Lay out all the records below as a Markdown table with two columns, Row and Record line. Number each row and leave out the blank lines.

● **Entries for locating text and elements**
--- START ---
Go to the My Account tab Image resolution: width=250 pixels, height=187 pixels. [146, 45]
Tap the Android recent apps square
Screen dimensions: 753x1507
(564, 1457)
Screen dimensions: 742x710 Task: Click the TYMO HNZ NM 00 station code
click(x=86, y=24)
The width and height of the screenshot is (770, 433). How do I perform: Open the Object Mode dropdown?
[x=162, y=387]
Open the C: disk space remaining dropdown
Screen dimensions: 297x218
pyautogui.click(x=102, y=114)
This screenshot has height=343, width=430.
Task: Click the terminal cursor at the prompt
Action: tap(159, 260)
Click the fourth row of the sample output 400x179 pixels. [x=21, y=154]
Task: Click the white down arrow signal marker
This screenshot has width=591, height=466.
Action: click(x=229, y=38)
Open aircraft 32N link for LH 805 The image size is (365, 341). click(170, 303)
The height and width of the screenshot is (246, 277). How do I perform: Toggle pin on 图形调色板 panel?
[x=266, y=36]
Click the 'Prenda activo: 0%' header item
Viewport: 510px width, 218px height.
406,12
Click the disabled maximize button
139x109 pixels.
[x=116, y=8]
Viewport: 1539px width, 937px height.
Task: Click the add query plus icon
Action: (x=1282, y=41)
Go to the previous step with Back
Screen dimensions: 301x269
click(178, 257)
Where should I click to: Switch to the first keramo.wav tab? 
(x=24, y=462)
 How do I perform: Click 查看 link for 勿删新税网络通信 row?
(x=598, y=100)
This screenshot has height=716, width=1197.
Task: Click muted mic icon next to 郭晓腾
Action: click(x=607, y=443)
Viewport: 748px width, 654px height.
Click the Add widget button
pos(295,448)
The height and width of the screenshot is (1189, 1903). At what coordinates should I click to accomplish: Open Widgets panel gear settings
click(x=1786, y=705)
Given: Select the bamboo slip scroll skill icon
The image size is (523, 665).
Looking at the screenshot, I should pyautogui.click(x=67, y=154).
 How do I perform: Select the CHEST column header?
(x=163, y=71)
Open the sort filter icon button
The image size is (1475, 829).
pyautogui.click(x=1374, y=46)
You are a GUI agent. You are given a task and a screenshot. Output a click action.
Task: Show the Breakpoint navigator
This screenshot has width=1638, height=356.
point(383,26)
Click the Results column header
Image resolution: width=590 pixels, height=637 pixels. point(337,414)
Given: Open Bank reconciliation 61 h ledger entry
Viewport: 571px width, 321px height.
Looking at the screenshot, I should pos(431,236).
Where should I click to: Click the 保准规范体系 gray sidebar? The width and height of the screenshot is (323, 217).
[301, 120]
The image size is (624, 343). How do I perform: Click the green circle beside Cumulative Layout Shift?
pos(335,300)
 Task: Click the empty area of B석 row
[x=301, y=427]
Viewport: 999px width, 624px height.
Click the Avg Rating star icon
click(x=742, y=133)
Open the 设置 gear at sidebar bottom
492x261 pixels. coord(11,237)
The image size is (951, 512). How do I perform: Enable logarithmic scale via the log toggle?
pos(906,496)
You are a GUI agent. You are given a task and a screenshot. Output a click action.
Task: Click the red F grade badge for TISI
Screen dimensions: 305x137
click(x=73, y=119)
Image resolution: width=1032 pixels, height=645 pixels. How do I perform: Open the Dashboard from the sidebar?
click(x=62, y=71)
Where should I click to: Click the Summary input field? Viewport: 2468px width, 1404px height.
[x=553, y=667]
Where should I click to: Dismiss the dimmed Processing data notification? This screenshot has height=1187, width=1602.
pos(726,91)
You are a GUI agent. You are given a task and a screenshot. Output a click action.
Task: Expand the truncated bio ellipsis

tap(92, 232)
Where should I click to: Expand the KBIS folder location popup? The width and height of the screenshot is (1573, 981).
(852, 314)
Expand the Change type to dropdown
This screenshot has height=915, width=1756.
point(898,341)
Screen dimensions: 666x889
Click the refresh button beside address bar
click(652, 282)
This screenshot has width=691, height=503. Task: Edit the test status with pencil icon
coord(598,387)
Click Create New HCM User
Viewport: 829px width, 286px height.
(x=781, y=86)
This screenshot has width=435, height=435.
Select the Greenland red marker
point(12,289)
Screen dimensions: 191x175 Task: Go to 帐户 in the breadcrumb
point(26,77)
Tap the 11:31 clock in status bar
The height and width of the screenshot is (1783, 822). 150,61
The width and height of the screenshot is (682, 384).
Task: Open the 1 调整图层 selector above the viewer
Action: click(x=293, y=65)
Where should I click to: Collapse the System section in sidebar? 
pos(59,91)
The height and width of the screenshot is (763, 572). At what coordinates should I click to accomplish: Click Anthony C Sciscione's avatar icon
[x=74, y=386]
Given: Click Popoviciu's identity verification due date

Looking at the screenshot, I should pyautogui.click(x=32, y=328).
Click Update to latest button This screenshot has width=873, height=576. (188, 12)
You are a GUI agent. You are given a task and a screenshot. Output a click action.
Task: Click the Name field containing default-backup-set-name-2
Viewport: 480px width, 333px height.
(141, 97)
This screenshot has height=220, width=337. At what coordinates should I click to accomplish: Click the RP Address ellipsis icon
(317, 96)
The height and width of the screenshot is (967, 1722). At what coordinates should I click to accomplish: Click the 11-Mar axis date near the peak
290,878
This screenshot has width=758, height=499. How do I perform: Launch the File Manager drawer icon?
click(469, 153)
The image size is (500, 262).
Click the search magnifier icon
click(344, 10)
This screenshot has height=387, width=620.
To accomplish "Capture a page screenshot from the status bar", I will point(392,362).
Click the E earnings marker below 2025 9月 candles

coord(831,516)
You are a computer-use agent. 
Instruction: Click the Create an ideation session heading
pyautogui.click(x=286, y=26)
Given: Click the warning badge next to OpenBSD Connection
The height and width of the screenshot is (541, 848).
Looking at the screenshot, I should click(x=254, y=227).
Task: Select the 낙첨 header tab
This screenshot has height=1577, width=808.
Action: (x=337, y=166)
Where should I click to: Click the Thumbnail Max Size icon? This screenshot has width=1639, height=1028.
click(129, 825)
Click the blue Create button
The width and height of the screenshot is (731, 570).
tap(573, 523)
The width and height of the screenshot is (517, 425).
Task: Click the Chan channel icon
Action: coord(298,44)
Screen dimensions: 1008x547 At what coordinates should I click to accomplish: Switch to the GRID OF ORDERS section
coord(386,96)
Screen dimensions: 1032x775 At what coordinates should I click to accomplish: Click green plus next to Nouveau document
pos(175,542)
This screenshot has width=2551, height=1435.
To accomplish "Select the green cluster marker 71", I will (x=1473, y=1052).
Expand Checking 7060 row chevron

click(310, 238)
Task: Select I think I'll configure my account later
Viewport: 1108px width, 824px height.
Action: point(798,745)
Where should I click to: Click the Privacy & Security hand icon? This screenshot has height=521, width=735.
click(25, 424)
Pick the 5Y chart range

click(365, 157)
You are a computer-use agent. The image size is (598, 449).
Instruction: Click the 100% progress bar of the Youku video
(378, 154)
--- END ---
● **Worked solution**
| Row | Record line |
|---|---|
| 1 | Go to the My Account tab Image resolution: width=250 pixels, height=187 pixels. [146, 45] |
| 2 | Tap the Android recent apps square |
| 3 | Screen dimensions: 753x1507 |
| 4 | (564, 1457) |
| 5 | Screen dimensions: 742x710 Task: Click the TYMO HNZ NM 00 station code |
| 6 | click(x=86, y=24) |
| 7 | The width and height of the screenshot is (770, 433). How do I perform: Open the Object Mode dropdown? |
| 8 | [x=162, y=387] |
| 9 | Open the C: disk space remaining dropdown |
| 10 | Screen dimensions: 297x218 |
| 11 | pyautogui.click(x=102, y=114) |
| 12 | This screenshot has height=343, width=430. |
| 13 | Task: Click the terminal cursor at the prompt |
| 14 | Action: tap(159, 260) |
| 15 | Click the fourth row of the sample output 400x179 pixels. [x=21, y=154] |
| 16 | Task: Click the white down arrow signal marker |
| 17 | This screenshot has width=591, height=466. |
| 18 | Action: click(x=229, y=38) |
| 19 | Open aircraft 32N link for LH 805 The image size is (365, 341). click(170, 303) |
| 20 | The height and width of the screenshot is (246, 277). How do I perform: Toggle pin on 图形调色板 panel? |
| 21 | [x=266, y=36] |
| 22 | Click the 'Prenda activo: 0%' header item |
| 23 | Viewport: 510px width, 218px height. |
| 24 | 406,12 |
| 25 | Click the disabled maximize button |
| 26 | 139x109 pixels. |
| 27 | [x=116, y=8] |
| 28 | Viewport: 1539px width, 937px height. |
| 29 | Task: Click the add query plus icon |
| 30 | Action: (x=1282, y=41) |
| 31 | Go to the previous step with Back |
| 32 | Screen dimensions: 301x269 |
| 33 | click(178, 257) |
| 34 | Where should I click to: Switch to the first keramo.wav tab?  |
| 35 | (x=24, y=462) |
| 36 |  How do I perform: Click 查看 link for 勿删新税网络通信 row? |
| 37 | (x=598, y=100) |
| 38 | This screenshot has height=716, width=1197. |
| 39 | Task: Click muted mic icon next to 郭晓腾 |
| 40 | Action: click(x=607, y=443) |
| 41 | Viewport: 748px width, 654px height. |
| 42 | Click the Add widget button |
| 43 | pos(295,448) |
| 44 | The height and width of the screenshot is (1189, 1903). At what coordinates should I click to accomplish: Open Widgets panel gear settings |
| 45 | click(x=1786, y=705) |
| 46 | Given: Select the bamboo slip scroll skill icon |
| 47 | The image size is (523, 665). |
| 48 | Looking at the screenshot, I should pyautogui.click(x=67, y=154). |
| 49 |  How do I perform: Select the CHEST column header? |
| 50 | (x=163, y=71) |
| 51 | Open the sort filter icon button |
| 52 | The image size is (1475, 829). |
| 53 | pyautogui.click(x=1374, y=46) |
| 54 | You are a GUI agent. You are given a task and a screenshot. Output a click action. |
| 55 | Task: Show the Breakpoint navigator |
| 56 | This screenshot has width=1638, height=356. |
| 57 | point(383,26) |
| 58 | Click the Results column header |
| 59 | Image resolution: width=590 pixels, height=637 pixels. point(337,414) |
| 60 | Given: Open Bank reconciliation 61 h ledger entry |
| 61 | Viewport: 571px width, 321px height. |
| 62 | Looking at the screenshot, I should pos(431,236). |
| 63 | Where should I click to: Click the 保准规范体系 gray sidebar? The width and height of the screenshot is (323, 217). |
| 64 | [301, 120] |
| 65 | The image size is (624, 343). How do I perform: Click the green circle beside Cumulative Layout Shift? |
| 66 | pos(335,300) |
| 67 |  Task: Click the empty area of B석 row |
| 68 | [x=301, y=427] |
| 69 | Viewport: 999px width, 624px height. |
| 70 | Click the Avg Rating star icon |
| 71 | click(x=742, y=133) |
| 72 | Open the 设置 gear at sidebar bottom |
| 73 | 492x261 pixels. coord(11,237) |
| 74 | The image size is (951, 512). How do I perform: Enable logarithmic scale via the log toggle? |
| 75 | pos(906,496) |
| 76 | You are a GUI agent. You are given a task and a screenshot. Output a click action. |
| 77 | Task: Click the red F grade badge for TISI |
| 78 | Screen dimensions: 305x137 |
| 79 | click(x=73, y=119) |
| 80 | Image resolution: width=1032 pixels, height=645 pixels. How do I perform: Open the Dashboard from the sidebar? |
| 81 | click(x=62, y=71) |
| 82 | Where should I click to: Click the Summary input field? Viewport: 2468px width, 1404px height. |
| 83 | [x=553, y=667] |
| 84 | Where should I click to: Dismiss the dimmed Processing data notification? This screenshot has height=1187, width=1602. |
| 85 | pos(726,91) |
| 86 | You are a GUI agent. You are given a task and a screenshot. Output a click action. |
| 87 | Task: Expand the truncated bio ellipsis |
| 88 | tap(92, 232) |
| 89 | Where should I click to: Expand the KBIS folder location popup? The width and height of the screenshot is (1573, 981). |
| 90 | (852, 314) |
| 91 | Expand the Change type to dropdown |
| 92 | This screenshot has height=915, width=1756. |
| 93 | point(898,341) |
| 94 | Screen dimensions: 666x889 |
| 95 | Click the refresh button beside address bar |
| 96 | click(652, 282) |
| 97 | This screenshot has width=691, height=503. Task: Edit the test status with pencil icon |
| 98 | coord(598,387) |
| 99 | Click Create New HCM User |
| 100 | Viewport: 829px width, 286px height. |
| 101 | (x=781, y=86) |
| 102 | This screenshot has width=435, height=435. |
| 103 | Select the Greenland red marker |
| 104 | point(12,289) |
| 105 | Screen dimensions: 191x175 Task: Go to 帐户 in the breadcrumb |
| 106 | point(26,77) |
| 107 | Tap the 11:31 clock in status bar |
| 108 | The height and width of the screenshot is (1783, 822). 150,61 |
| 109 | The width and height of the screenshot is (682, 384). |
| 110 | Task: Open the 1 调整图层 selector above the viewer |
| 111 | Action: click(x=293, y=65) |
| 112 | Where should I click to: Collapse the System section in sidebar?  |
| 113 | pos(59,91) |
| 114 | The height and width of the screenshot is (763, 572). At what coordinates should I click to accomplish: Click Anthony C Sciscione's avatar icon |
| 115 | [x=74, y=386] |
| 116 | Given: Click Popoviciu's identity verification due date |
| 117 | Looking at the screenshot, I should pyautogui.click(x=32, y=328). |
| 118 | Click Update to latest button This screenshot has width=873, height=576. (188, 12) |
| 119 | You are a GUI agent. You are given a task and a screenshot. Output a click action. |
| 120 | Task: Click the Name field containing default-backup-set-name-2 |
| 121 | Viewport: 480px width, 333px height. |
| 122 | (141, 97) |
| 123 | This screenshot has height=220, width=337. At what coordinates should I click to accomplish: Click the RP Address ellipsis icon |
| 124 | (317, 96) |
| 125 | The height and width of the screenshot is (967, 1722). At what coordinates should I click to accomplish: Click the 11-Mar axis date near the peak |
| 126 | 290,878 |
| 127 | This screenshot has width=758, height=499. How do I perform: Launch the File Manager drawer icon? |
| 128 | click(469, 153) |
| 129 | The image size is (500, 262). |
| 130 | Click the search magnifier icon |
| 131 | click(344, 10) |
| 132 | This screenshot has height=387, width=620. |
| 133 | To accomplish "Capture a page screenshot from the status bar", I will point(392,362). |
| 134 | Click the E earnings marker below 2025 9月 candles |
| 135 | coord(831,516) |
| 136 | You are a computer-use agent.  |
| 137 | Instruction: Click the Create an ideation session heading |
| 138 | pyautogui.click(x=286, y=26) |
| 139 | Given: Click the warning badge next to OpenBSD Connection |
| 140 | The height and width of the screenshot is (541, 848). |
| 141 | Looking at the screenshot, I should click(x=254, y=227). |
| 142 | Task: Select the 낙첨 header tab |
| 143 | This screenshot has height=1577, width=808. |
| 144 | Action: (x=337, y=166) |
| 145 | Where should I click to: Click the Thumbnail Max Size icon? This screenshot has width=1639, height=1028. |
| 146 | click(129, 825) |
| 147 | Click the blue Create button |
| 148 | The width and height of the screenshot is (731, 570). |
| 149 | tap(573, 523) |
| 150 | The width and height of the screenshot is (517, 425). |
| 151 | Task: Click the Chan channel icon |
| 152 | Action: coord(298,44) |
| 153 | Screen dimensions: 1008x547 At what coordinates should I click to accomplish: Switch to the GRID OF ORDERS section |
| 154 | coord(386,96) |
| 155 | Screen dimensions: 1032x775 At what coordinates should I click to accomplish: Click green plus next to Nouveau document |
| 156 | pos(175,542) |
| 157 | This screenshot has width=2551, height=1435. |
| 158 | To accomplish "Select the green cluster marker 71", I will (x=1473, y=1052). |
| 159 | Expand Checking 7060 row chevron |
| 160 | click(310, 238) |
| 161 | Task: Select I think I'll configure my account later |
| 162 | Viewport: 1108px width, 824px height. |
| 163 | Action: point(798,745) |
| 164 | Where should I click to: Click the Privacy & Security hand icon? This screenshot has height=521, width=735. |
| 165 | click(25, 424) |
| 166 | Pick the 5Y chart range |
| 167 | click(365, 157) |
| 168 | You are a computer-use agent. The image size is (598, 449). |
| 169 | Instruction: Click the 100% progress bar of the Youku video |
| 170 | (378, 154) |